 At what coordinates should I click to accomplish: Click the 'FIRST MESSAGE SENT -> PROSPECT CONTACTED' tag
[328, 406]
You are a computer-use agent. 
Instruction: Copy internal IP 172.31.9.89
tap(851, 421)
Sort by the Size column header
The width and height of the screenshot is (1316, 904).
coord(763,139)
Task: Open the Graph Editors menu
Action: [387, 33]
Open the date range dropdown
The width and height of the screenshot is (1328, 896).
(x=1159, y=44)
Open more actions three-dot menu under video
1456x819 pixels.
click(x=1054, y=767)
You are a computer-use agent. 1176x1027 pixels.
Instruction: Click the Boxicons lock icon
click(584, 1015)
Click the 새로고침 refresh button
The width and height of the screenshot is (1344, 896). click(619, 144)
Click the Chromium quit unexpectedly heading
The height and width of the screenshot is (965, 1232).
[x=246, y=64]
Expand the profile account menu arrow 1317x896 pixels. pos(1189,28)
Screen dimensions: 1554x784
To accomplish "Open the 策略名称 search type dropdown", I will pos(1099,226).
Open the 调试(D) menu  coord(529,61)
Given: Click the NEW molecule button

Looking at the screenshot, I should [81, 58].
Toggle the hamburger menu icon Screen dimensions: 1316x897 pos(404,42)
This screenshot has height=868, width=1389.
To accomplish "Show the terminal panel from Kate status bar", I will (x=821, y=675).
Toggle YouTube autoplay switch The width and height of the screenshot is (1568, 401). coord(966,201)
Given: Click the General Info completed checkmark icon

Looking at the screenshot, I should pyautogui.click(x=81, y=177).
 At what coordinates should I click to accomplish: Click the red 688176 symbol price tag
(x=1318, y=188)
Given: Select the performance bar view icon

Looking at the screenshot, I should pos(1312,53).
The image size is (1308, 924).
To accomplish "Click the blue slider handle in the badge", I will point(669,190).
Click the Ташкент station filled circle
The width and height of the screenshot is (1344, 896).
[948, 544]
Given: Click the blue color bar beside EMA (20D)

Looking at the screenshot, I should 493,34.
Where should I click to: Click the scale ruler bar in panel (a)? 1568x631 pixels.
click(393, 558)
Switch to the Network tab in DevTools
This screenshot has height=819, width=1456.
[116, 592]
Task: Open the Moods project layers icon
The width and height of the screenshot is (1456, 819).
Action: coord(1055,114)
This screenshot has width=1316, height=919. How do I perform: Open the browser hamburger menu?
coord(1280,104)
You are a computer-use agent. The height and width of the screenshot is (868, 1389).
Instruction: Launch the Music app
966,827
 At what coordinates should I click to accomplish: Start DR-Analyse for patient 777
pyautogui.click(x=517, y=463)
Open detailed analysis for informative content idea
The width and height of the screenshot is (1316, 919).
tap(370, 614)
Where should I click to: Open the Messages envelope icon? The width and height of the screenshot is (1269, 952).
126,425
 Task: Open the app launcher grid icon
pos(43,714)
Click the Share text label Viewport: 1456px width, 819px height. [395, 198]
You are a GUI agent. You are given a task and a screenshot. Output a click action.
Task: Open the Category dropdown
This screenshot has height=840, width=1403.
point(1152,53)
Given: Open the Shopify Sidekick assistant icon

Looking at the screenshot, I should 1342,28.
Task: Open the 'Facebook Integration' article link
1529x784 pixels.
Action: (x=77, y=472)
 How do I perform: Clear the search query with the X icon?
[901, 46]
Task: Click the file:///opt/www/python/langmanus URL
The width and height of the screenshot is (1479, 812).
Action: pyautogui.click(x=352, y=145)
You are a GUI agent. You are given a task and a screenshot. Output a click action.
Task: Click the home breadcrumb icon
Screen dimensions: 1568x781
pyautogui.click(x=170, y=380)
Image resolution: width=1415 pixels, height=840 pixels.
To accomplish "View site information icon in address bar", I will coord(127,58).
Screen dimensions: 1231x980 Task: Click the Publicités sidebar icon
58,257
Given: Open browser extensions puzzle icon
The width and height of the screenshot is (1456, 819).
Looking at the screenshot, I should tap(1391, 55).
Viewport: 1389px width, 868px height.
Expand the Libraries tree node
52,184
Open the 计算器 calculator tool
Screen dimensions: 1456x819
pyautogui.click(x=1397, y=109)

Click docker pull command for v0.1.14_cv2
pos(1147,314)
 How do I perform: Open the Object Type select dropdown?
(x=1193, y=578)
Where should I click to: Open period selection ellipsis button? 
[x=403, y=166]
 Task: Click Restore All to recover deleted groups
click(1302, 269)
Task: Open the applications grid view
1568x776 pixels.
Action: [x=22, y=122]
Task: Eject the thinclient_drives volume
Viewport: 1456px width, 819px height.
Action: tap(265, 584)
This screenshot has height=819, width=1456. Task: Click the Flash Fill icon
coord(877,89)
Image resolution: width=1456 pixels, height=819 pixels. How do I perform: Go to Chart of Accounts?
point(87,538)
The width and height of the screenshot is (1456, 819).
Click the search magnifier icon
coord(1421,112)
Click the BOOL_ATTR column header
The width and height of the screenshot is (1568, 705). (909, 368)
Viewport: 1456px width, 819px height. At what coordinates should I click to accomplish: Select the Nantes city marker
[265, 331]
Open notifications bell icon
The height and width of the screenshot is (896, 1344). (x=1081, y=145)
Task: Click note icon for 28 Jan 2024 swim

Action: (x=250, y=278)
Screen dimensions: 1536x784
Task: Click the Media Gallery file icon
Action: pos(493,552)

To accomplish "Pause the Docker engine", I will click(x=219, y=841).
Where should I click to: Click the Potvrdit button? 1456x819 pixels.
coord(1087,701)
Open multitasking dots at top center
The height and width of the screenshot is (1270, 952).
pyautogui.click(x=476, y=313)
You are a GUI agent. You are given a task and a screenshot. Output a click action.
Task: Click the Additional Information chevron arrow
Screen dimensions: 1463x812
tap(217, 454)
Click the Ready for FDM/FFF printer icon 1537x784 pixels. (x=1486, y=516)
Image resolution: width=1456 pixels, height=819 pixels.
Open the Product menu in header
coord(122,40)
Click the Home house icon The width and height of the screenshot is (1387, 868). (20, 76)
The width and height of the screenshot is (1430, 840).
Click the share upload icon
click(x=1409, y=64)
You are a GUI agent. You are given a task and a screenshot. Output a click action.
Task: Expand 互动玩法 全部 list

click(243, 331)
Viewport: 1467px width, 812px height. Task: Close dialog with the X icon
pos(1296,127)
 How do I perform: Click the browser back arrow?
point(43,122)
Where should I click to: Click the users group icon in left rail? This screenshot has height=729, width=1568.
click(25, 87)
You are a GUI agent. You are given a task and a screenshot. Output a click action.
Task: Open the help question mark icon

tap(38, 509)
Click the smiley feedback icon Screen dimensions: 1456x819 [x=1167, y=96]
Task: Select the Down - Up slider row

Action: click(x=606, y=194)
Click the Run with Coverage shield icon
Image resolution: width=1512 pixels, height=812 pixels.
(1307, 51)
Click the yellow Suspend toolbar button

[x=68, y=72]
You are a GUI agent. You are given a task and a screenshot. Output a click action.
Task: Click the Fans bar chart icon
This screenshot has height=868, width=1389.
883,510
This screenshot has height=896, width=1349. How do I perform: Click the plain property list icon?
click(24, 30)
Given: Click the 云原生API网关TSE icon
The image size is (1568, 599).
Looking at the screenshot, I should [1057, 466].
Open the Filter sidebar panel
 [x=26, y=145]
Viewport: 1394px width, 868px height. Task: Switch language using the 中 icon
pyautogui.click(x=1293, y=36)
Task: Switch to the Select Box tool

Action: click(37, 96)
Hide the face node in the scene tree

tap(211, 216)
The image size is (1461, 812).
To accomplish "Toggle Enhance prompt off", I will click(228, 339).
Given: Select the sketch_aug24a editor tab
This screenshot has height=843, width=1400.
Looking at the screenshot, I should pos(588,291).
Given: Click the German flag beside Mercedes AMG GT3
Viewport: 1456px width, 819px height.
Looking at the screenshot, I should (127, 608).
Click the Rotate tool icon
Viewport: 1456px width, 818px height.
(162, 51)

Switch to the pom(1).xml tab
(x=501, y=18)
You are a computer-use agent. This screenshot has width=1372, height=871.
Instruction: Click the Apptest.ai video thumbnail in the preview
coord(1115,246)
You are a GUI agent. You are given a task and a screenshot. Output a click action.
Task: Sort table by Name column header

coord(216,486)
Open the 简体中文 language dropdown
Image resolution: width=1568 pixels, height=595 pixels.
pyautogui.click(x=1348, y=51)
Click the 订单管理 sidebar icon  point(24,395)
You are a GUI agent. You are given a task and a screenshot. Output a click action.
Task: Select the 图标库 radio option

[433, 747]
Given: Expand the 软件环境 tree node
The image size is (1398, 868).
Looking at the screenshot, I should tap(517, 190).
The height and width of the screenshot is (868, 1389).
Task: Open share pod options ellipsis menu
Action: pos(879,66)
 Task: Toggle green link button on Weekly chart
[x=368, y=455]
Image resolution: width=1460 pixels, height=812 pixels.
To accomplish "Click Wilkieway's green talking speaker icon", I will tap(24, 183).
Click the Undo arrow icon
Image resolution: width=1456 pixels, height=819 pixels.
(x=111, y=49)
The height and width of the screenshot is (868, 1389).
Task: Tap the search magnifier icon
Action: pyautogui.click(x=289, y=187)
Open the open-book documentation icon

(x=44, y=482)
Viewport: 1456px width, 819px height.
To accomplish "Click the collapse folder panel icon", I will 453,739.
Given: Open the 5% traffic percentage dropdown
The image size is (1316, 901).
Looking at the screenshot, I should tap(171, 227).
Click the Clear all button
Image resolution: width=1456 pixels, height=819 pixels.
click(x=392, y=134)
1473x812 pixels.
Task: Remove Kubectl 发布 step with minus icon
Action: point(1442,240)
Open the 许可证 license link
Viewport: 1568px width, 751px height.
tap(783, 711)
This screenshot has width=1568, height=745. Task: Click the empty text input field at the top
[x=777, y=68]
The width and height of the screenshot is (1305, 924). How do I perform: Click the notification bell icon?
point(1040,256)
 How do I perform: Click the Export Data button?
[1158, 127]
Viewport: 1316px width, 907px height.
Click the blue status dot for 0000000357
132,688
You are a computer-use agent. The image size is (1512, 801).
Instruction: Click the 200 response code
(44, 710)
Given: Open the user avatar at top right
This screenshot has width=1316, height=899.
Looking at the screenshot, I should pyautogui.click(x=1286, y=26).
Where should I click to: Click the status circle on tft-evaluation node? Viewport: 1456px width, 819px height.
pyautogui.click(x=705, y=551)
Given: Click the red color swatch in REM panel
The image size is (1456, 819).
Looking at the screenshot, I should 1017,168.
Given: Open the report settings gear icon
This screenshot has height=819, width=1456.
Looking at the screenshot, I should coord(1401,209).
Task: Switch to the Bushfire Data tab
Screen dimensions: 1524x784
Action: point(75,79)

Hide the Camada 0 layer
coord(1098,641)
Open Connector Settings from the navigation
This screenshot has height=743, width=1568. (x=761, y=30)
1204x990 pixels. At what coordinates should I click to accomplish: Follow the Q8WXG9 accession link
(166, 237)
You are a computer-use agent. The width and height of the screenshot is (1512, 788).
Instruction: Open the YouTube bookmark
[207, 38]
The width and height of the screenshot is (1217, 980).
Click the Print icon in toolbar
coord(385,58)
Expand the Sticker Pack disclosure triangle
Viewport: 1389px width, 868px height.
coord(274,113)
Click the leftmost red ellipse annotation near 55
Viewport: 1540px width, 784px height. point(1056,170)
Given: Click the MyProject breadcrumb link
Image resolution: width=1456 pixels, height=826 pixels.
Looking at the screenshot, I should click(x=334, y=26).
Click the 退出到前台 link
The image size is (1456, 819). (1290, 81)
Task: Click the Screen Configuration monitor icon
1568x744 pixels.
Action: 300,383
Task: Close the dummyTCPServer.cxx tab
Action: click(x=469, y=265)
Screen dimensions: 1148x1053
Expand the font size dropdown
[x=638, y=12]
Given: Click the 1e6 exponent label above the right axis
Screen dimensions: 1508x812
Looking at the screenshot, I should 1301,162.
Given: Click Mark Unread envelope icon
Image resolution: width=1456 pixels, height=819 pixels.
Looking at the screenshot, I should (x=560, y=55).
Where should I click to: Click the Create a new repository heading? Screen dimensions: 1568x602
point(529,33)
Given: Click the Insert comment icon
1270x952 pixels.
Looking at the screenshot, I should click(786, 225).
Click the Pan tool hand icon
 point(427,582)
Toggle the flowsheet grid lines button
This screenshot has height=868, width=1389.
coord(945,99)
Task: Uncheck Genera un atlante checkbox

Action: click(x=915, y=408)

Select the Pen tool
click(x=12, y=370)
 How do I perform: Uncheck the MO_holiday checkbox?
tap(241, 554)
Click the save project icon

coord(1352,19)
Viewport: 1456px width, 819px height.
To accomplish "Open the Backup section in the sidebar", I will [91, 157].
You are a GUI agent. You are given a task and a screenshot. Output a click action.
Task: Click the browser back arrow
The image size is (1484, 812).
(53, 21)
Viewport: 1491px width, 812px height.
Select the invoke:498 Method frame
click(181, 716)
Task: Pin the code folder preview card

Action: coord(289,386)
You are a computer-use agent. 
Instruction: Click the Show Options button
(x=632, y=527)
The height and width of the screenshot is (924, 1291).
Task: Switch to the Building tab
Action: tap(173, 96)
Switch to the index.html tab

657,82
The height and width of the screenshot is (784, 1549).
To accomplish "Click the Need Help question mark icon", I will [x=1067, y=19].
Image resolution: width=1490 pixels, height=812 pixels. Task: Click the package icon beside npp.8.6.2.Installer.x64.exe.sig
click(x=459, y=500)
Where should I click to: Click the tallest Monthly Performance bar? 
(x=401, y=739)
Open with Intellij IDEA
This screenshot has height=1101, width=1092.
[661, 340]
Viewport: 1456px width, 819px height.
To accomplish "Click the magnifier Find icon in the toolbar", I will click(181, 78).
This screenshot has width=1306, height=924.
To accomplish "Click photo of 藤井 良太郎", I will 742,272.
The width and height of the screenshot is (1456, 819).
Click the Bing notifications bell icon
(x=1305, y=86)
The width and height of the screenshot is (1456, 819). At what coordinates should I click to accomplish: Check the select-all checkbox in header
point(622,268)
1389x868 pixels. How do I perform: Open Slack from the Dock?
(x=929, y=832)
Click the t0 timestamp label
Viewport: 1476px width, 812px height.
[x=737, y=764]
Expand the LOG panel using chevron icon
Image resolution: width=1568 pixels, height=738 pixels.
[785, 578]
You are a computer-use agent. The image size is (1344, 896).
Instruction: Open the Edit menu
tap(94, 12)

PROBLEM TO WORK ON: Return nothing but the lines from the top of the records above through the line that has "Sort by the Size column header". Keep each one exact.

WRITTEN REPLY:
 At what coordinates should I click to accomplish: Click the 'FIRST MESSAGE SENT -> PROSPECT CONTACTED' tag
[328, 406]
You are a computer-use agent. 
Instruction: Copy internal IP 172.31.9.89
tap(851, 421)
Sort by the Size column header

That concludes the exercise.